### Task goal
Compute how many lines below contain the word "user" and respond with that number only.

[Data entries]
=== Section Start ===

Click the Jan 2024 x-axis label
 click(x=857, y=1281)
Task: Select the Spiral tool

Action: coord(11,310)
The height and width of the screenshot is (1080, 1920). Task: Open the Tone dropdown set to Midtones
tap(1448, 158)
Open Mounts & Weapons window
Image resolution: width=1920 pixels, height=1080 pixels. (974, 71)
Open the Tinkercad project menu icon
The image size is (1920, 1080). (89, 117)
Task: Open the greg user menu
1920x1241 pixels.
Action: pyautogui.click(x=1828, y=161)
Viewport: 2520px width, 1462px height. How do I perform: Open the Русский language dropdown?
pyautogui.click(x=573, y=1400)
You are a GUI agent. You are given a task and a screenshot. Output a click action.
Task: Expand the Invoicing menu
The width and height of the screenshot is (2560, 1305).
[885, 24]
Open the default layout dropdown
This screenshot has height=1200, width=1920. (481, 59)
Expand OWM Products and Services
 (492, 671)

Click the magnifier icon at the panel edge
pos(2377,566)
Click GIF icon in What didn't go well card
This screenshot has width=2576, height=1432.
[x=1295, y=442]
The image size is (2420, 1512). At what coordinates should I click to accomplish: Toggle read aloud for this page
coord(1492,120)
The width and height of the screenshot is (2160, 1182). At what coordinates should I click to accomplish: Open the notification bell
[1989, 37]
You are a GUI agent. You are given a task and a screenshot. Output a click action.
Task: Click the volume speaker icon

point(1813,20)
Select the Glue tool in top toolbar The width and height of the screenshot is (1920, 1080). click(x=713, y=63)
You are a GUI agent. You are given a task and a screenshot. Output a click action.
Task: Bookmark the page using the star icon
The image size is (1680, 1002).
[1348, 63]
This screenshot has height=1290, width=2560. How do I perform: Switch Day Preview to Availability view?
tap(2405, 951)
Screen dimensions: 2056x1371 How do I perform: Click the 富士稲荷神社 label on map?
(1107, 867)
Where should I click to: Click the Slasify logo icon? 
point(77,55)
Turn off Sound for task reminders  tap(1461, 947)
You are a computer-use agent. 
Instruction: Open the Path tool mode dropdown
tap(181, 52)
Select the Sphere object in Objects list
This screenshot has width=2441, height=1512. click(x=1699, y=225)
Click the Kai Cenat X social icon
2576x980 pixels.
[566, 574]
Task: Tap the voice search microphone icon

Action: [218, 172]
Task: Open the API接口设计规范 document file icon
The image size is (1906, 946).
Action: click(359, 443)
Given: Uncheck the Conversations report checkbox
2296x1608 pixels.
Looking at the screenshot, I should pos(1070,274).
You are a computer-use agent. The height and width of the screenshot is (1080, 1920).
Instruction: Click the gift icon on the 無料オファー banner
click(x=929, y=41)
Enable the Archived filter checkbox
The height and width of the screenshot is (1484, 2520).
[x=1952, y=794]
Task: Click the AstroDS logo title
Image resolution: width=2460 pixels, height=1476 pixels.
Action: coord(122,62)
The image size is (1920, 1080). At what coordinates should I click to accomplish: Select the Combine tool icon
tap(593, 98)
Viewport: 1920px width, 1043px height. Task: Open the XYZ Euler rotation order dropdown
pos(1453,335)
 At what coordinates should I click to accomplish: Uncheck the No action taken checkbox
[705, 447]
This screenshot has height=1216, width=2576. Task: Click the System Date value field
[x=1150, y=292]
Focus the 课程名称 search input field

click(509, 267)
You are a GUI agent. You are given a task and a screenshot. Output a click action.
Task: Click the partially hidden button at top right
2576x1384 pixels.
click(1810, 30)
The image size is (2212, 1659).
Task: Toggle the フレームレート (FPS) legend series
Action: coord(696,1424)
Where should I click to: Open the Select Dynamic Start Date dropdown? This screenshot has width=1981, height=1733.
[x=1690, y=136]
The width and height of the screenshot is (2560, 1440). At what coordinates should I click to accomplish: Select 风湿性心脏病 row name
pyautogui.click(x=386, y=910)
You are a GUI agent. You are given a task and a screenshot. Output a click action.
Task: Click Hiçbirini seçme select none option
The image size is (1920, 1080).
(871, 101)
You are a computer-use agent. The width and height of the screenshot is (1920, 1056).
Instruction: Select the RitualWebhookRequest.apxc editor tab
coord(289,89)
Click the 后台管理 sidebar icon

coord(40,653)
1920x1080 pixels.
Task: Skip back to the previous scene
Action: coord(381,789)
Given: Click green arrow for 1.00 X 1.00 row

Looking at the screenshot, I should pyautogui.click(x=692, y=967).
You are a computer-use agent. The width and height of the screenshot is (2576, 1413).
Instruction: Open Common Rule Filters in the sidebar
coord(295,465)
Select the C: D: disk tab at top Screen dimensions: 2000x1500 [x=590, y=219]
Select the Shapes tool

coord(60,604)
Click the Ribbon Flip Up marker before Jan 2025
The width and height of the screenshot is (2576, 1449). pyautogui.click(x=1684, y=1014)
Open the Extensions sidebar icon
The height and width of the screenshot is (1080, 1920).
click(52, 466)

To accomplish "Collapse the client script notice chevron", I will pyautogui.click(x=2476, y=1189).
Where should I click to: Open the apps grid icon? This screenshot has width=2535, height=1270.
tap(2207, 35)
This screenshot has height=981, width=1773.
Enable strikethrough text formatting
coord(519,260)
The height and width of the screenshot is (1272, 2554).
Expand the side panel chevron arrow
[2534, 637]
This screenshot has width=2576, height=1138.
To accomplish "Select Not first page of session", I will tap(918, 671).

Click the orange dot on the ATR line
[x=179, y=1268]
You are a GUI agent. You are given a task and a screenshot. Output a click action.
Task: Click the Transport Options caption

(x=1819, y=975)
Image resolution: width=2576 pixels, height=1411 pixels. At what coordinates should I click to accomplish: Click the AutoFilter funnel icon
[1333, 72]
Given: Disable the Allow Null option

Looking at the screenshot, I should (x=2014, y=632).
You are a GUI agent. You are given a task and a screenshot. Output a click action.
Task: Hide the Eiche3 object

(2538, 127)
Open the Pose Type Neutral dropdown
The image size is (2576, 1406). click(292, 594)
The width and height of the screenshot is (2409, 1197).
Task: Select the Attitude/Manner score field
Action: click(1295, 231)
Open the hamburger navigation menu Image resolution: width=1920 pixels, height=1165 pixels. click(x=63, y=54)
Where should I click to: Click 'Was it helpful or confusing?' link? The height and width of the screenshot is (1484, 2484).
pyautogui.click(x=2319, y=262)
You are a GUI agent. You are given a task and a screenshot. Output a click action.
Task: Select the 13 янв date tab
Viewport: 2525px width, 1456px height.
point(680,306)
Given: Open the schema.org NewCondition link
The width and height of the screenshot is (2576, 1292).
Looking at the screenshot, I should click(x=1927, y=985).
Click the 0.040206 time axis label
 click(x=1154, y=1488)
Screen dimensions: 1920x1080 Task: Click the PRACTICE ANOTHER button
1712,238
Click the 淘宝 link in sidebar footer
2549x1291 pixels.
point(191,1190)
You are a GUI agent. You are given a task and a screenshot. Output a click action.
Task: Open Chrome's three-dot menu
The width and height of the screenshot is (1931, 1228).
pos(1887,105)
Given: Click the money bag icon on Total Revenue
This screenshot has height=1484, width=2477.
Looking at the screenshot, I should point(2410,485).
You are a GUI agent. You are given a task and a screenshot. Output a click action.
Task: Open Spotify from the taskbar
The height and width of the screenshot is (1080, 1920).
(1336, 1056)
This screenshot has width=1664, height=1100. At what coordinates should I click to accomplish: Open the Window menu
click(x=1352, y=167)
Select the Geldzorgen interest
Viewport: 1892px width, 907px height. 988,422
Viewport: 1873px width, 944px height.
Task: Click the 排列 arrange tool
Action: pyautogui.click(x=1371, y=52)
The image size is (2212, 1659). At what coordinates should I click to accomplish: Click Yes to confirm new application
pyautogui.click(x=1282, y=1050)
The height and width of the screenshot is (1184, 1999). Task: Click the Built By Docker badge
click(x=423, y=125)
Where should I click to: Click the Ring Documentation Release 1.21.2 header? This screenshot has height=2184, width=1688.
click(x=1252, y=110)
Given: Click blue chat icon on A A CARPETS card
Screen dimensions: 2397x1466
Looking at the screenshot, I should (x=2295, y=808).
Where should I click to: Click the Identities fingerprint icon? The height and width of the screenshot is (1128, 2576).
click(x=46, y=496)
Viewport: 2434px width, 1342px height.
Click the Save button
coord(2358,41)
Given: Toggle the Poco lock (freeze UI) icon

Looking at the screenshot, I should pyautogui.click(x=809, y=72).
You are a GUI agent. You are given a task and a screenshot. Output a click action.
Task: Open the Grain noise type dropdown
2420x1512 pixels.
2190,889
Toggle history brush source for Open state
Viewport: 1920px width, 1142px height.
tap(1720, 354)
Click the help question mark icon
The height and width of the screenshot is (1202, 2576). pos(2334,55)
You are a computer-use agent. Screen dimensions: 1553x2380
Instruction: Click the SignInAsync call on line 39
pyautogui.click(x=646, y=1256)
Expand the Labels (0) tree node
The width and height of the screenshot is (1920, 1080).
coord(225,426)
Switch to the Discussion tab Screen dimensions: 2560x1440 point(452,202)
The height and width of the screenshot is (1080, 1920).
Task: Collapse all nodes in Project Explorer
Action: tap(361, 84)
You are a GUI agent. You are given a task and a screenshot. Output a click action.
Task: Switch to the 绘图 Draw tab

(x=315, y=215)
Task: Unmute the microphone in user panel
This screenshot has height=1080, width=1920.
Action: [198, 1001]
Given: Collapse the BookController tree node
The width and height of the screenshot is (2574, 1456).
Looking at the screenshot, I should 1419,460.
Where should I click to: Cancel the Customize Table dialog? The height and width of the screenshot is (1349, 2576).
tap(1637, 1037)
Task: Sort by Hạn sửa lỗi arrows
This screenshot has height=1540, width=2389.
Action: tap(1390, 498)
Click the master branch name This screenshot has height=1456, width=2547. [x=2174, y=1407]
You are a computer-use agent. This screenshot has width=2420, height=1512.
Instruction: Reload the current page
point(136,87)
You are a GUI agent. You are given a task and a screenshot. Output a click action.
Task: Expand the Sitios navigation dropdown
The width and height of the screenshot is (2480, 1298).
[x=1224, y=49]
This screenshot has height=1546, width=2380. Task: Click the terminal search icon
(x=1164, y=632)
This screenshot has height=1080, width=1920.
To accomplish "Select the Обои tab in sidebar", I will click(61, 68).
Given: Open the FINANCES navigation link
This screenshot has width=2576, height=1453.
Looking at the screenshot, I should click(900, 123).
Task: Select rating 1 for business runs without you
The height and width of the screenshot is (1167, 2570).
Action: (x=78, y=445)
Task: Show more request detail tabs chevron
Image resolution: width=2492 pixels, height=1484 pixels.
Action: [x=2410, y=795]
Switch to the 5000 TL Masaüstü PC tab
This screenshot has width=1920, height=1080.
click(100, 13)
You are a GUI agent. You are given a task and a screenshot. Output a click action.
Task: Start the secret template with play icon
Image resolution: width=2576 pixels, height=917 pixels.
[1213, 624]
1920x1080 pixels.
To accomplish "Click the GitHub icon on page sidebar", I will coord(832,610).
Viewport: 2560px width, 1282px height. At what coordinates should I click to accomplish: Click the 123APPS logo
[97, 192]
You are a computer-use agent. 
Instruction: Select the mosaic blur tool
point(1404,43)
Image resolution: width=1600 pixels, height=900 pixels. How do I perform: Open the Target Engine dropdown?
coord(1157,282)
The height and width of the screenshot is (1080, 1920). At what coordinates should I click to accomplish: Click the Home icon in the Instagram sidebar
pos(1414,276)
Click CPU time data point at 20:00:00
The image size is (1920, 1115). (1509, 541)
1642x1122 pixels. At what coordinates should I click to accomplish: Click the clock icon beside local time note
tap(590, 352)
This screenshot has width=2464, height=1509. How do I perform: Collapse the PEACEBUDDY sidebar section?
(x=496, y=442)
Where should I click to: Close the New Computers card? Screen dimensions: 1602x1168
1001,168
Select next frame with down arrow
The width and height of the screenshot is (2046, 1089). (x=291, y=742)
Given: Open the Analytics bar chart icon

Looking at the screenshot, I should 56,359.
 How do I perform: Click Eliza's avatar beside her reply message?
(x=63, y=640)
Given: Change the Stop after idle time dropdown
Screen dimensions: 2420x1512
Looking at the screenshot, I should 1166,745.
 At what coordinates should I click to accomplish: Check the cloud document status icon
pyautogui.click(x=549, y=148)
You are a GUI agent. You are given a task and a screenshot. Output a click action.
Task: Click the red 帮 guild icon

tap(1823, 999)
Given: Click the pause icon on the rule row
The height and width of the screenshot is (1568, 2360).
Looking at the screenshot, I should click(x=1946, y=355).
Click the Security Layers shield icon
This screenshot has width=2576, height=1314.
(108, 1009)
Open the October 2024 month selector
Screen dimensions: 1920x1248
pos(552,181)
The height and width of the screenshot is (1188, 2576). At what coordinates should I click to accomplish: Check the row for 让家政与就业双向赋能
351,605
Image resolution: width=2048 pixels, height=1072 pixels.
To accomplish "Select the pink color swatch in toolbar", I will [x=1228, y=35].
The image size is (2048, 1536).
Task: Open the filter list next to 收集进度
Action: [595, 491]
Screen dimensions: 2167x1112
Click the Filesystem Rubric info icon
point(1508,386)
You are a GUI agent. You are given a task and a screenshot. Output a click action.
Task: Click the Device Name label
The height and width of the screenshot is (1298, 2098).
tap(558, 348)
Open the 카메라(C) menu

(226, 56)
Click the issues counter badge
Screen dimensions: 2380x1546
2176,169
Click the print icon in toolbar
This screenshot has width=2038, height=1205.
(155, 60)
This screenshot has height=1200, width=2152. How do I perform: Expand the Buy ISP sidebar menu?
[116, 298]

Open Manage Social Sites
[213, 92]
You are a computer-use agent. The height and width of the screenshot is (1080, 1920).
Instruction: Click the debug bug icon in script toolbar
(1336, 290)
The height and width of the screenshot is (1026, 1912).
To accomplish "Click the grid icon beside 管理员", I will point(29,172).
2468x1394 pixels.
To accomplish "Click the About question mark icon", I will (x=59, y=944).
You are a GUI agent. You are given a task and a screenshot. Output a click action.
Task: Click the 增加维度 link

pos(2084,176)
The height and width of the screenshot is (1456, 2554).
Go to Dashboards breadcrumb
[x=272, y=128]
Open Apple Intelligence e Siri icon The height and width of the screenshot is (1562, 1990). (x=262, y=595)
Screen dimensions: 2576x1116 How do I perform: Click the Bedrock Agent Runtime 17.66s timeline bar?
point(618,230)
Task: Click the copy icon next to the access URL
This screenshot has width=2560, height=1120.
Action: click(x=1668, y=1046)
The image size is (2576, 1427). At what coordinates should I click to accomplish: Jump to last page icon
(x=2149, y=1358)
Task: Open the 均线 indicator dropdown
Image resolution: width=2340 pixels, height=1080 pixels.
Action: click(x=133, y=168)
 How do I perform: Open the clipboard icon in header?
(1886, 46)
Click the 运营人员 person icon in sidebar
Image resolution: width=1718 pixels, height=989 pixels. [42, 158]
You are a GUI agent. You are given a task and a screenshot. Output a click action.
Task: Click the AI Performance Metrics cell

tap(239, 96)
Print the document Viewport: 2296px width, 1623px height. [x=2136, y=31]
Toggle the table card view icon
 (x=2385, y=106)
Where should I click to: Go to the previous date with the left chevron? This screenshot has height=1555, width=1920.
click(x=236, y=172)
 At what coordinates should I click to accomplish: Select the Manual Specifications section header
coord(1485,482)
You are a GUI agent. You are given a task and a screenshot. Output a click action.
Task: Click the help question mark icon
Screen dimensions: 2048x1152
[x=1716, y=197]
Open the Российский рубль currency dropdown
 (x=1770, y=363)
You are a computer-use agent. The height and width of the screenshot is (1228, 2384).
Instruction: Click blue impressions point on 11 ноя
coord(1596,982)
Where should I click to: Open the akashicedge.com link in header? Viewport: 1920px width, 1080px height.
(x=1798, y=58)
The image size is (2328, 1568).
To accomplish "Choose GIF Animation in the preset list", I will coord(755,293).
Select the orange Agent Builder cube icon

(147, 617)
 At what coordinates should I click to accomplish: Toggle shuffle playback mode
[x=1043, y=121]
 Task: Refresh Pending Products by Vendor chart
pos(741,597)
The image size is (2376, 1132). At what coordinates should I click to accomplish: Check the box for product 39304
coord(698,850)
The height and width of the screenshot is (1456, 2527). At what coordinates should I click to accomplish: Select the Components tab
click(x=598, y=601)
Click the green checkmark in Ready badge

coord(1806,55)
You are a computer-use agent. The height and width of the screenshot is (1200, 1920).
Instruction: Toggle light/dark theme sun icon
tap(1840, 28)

=== Section End ===

### Written solution
2